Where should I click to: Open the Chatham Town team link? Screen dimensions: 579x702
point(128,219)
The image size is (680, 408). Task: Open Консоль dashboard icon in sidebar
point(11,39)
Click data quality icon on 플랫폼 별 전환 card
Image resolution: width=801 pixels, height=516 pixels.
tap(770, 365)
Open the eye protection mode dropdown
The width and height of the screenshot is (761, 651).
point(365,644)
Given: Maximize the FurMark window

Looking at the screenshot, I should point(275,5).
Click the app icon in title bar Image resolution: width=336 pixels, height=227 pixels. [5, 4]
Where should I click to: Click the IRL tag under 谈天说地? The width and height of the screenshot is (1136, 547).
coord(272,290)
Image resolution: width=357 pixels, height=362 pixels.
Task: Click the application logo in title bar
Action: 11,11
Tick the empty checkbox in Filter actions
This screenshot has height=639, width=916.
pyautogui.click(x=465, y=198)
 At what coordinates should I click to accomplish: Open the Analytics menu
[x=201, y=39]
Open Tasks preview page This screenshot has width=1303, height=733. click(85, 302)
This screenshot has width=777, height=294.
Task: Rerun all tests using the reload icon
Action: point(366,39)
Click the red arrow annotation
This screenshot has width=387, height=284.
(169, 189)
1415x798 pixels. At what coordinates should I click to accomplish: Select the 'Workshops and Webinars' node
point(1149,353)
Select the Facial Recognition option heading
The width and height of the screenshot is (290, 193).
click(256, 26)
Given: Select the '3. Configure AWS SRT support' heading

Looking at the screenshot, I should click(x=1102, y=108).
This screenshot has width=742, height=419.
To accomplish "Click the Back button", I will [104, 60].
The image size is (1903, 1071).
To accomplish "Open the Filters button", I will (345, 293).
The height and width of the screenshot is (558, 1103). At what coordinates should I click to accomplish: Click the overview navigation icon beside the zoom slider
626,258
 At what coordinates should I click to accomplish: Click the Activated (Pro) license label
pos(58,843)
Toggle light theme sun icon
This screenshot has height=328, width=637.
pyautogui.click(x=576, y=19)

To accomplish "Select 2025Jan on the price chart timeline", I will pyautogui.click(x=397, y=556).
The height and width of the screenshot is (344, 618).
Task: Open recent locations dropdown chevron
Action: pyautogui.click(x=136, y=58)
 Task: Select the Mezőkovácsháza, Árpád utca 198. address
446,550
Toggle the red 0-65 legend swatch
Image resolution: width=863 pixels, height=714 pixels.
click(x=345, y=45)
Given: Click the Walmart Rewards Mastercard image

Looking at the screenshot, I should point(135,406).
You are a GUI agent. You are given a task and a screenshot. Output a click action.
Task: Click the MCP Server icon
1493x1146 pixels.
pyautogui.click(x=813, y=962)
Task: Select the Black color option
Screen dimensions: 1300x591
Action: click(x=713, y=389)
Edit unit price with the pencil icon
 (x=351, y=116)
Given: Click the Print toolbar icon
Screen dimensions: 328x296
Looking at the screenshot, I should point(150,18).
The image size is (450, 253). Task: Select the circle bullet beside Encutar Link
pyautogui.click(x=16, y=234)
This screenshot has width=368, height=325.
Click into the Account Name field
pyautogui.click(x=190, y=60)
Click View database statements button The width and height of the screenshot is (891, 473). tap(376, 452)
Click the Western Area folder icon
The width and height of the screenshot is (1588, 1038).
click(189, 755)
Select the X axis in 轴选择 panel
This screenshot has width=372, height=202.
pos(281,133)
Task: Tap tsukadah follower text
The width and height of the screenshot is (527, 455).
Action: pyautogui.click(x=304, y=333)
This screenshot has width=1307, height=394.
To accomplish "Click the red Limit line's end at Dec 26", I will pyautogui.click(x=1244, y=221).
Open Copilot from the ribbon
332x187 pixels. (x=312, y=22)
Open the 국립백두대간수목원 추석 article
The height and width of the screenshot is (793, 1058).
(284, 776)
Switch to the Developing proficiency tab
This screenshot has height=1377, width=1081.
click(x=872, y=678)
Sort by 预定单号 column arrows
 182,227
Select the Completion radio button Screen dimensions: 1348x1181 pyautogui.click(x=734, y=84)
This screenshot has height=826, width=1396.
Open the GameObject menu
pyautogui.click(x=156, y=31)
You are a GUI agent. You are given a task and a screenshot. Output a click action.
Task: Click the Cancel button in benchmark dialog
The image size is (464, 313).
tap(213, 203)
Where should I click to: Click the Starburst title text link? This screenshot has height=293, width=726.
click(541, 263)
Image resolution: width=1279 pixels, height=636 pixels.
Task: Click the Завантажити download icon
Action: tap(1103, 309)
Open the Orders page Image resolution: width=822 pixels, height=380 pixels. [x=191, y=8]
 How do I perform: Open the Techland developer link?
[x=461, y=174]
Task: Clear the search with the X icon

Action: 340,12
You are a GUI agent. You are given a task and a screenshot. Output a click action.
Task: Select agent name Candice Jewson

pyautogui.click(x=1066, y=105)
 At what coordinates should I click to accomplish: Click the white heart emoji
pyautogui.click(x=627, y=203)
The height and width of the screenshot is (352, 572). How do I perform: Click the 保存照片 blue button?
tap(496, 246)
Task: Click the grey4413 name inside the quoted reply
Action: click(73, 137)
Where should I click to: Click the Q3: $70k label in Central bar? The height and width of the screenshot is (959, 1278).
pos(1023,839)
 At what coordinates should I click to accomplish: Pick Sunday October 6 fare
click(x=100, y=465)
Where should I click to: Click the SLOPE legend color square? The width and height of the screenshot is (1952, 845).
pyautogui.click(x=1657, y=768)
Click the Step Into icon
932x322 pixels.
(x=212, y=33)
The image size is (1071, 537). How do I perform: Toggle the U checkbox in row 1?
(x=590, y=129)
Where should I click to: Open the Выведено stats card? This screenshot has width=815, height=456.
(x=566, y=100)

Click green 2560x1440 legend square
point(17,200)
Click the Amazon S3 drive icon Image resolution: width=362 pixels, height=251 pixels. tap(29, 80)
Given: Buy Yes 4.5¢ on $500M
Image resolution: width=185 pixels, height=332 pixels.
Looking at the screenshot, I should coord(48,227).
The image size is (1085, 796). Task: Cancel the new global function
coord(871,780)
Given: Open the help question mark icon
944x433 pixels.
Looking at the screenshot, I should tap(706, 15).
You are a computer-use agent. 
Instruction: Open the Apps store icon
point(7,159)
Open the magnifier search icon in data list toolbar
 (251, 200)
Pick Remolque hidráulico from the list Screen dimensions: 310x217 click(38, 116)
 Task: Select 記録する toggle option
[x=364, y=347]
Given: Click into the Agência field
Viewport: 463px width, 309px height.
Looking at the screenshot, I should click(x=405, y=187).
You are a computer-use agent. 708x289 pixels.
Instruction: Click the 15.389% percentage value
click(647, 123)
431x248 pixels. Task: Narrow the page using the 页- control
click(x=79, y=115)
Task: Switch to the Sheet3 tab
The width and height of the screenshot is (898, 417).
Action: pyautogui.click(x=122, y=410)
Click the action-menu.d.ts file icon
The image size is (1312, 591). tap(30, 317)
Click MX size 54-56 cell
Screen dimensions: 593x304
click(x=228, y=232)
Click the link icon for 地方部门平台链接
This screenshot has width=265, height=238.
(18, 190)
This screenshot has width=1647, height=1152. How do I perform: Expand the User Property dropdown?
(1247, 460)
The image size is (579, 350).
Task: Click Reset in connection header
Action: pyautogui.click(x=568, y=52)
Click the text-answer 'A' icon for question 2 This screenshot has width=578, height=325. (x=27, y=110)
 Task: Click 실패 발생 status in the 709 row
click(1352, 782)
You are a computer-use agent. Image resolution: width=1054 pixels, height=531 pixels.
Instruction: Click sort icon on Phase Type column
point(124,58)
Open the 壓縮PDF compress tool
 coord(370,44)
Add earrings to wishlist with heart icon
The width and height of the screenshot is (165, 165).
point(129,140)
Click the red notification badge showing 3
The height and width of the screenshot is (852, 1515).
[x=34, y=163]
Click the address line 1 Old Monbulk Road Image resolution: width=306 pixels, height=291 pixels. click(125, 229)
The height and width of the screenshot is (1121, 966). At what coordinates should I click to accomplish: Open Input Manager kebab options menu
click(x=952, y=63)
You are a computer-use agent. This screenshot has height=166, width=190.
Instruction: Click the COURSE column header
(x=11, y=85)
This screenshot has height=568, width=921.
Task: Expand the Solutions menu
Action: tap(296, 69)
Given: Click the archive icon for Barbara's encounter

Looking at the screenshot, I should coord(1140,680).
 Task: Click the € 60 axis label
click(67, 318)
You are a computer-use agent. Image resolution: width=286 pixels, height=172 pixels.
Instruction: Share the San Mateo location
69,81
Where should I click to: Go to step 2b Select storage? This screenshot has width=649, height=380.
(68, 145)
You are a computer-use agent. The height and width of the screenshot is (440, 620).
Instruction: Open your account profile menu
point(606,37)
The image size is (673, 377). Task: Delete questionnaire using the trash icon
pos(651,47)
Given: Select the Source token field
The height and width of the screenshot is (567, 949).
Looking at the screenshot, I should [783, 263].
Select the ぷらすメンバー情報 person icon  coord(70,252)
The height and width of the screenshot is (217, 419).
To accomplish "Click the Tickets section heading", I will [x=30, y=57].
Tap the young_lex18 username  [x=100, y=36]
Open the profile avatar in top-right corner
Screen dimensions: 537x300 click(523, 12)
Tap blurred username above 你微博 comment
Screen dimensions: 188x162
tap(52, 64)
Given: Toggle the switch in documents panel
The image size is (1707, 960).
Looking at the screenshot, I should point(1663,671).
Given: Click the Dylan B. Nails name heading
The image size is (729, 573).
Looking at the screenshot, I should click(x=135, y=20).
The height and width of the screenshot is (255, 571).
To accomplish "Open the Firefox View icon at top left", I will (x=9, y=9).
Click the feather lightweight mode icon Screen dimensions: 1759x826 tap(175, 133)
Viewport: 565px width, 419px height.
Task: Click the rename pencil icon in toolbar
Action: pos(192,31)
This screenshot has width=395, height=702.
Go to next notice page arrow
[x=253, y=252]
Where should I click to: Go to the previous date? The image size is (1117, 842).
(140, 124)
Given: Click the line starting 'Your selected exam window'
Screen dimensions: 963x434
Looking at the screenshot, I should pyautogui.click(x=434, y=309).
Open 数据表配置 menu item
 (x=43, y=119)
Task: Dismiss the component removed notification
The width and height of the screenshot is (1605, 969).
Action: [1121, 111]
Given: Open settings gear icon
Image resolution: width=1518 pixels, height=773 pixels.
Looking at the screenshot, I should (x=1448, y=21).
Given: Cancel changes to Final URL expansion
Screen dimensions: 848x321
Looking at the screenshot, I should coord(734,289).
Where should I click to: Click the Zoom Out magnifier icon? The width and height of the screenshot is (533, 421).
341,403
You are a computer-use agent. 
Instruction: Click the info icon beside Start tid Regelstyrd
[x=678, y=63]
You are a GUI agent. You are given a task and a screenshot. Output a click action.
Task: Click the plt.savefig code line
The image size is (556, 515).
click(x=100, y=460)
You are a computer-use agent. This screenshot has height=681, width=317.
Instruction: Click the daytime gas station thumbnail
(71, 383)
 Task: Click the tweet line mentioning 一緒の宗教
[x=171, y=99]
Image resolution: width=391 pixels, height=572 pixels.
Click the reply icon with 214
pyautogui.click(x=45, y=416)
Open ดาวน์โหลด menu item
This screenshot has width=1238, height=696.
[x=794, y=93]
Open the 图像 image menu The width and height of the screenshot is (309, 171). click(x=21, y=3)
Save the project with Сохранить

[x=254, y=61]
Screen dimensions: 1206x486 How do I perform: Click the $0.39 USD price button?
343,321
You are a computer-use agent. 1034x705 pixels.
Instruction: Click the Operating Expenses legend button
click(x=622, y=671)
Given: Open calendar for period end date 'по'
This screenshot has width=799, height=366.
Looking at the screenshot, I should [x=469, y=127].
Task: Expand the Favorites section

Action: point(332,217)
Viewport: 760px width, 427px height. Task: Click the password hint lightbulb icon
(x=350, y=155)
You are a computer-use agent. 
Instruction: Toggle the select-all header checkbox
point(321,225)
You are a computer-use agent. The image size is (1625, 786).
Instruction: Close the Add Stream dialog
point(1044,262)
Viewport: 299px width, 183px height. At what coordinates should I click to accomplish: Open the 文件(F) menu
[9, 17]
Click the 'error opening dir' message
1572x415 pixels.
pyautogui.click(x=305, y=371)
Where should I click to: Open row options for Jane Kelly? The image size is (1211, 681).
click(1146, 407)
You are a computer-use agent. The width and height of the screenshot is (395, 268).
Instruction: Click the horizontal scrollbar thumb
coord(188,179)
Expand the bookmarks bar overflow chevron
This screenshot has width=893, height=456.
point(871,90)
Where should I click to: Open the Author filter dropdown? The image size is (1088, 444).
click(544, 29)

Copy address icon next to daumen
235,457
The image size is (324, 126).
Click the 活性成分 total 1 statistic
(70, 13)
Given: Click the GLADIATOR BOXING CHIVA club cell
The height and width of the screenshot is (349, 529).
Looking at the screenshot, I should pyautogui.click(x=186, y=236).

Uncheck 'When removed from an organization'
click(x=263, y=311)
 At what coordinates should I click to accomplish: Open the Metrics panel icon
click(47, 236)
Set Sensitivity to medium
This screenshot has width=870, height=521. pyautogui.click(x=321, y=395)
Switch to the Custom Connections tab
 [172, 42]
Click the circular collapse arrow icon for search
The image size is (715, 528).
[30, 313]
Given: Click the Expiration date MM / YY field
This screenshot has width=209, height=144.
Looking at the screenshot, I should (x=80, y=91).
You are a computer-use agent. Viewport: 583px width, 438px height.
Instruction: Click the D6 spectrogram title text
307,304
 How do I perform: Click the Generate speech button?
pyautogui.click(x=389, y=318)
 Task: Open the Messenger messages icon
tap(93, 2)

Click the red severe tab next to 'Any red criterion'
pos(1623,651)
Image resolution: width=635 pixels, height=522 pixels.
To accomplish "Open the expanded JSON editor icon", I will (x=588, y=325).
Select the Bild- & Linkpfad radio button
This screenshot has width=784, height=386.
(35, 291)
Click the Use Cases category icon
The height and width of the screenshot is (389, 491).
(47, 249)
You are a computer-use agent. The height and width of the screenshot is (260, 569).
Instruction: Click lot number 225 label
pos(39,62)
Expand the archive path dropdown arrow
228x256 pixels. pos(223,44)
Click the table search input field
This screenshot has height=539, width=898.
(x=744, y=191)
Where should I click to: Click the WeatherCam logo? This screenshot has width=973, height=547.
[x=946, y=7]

▶ _YOUR TASK_: Set out the records above as a numbered list, leaving out blank lines, covering only the part that opens with the line containing "Where should I click to: Go to step" and closes with the line containing "tap(52, 64)", both included.

▶ _RESPONSE TO THIS TASK_:
1. Where should I click to: Go to step 2b Select storage? This screenshot has width=649, height=380.
2. (68, 145)
3. You are a computer-use agent. The height and width of the screenshot is (440, 620).
4. Instruction: Open your account profile menu
5. point(606,37)
6. The image size is (673, 377). Task: Delete questionnaire using the trash icon
7. pos(651,47)
8. Given: Select the Source token field
9. The height and width of the screenshot is (567, 949).
10. Looking at the screenshot, I should [783, 263].
11. Select the ぷらすメンバー情報 person icon  coord(70,252)
12. The height and width of the screenshot is (217, 419).
13. To accomplish "Click the Tickets section heading", I will [x=30, y=57].
14. Tap the young_lex18 username  [x=100, y=36]
15. Open the profile avatar in top-right corner
16. Screen dimensions: 537x300 click(523, 12)
17. Tap blurred username above 你微博 comment
18. Screen dimensions: 188x162
19. tap(52, 64)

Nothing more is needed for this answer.